Des formulaires en ligne invitant les internautes à signaler la présence de citoyens israéliens et de Juifs italiens dans des hôtels et autres lieux touristiques en Italie ont été retirés après l'intervention des autorités italiennes, suscitant une vive indignation au sein de la communauté juive et de la classe politique.
Selon plusieurs médias italiens, ces formulaires demandaient aux utilisateurs d'indiquer les lieux fréquentés par des visiteurs israéliens ou juifs, ainsi que des informations sur d'éventuelles acquisitions immobilières, dans le but affiché de « cartographier » ce qu'ils qualifiaient de « tourisme sioniste » et de « néocolonisation sioniste » en Italie.
Les auteurs affirmaient que les informations recueillies devaient être transmises au Mouvement mondial Sumud afin de coordonner de futures initiatives.

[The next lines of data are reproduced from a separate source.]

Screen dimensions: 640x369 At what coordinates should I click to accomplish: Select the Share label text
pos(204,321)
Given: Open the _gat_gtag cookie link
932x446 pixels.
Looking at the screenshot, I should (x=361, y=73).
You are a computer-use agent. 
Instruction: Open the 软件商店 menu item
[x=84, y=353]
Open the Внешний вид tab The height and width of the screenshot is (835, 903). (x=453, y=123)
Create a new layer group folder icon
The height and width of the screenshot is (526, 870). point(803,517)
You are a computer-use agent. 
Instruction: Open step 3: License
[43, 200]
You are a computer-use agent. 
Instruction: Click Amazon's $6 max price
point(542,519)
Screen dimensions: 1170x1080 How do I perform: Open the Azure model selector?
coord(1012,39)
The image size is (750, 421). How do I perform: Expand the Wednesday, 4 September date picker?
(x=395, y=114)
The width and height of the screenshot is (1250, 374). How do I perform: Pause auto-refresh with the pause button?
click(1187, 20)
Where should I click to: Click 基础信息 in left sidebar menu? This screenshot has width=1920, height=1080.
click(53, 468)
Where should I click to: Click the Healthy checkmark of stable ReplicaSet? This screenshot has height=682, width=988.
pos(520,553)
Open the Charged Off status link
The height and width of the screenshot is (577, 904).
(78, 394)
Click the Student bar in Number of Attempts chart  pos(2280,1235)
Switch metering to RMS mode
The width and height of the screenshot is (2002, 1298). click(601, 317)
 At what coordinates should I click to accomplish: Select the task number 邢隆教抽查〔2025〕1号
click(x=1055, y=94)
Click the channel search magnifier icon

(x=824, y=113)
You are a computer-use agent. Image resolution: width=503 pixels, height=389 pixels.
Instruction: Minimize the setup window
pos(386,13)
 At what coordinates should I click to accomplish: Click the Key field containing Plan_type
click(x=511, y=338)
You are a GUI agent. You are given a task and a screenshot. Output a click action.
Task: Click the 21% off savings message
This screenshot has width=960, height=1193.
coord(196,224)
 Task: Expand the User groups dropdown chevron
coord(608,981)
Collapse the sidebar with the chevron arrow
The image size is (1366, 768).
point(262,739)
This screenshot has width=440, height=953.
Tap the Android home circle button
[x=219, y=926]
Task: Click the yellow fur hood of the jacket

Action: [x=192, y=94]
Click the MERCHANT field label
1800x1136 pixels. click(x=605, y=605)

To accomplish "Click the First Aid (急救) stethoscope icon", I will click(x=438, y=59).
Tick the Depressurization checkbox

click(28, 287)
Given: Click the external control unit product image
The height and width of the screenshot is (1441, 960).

Contacté par le quotidien La Repubblica, le mouvement a toutefois nié toute implication, assurant n'avoir ni créé ni commandité ces formulaires.
Le retrait des documents est intervenu après l'intervention du général Pasquale Angelosanto, coordinateur national italien de la lutte contre l'antisémitisme.
Le président de la communauté juive de Milan, Walker Meghnagi, a dénoncé une initiative « extrêmement grave », estimant qu'elle rappelait « la chasse aux Juifs des années 1930 ».
« Cartographier l'emplacement des Juifs est une affaire extrêmement sérieuse », a-t-il déclaré, mettant en garde contre le risque que ce type d'initiative encourage des passages à l'acte.
La communauté juive de Milan a indiqué avoir transmis le dossier aux autorités compétentes, sans engager pour l'heure de procédure judiciaire en son nom.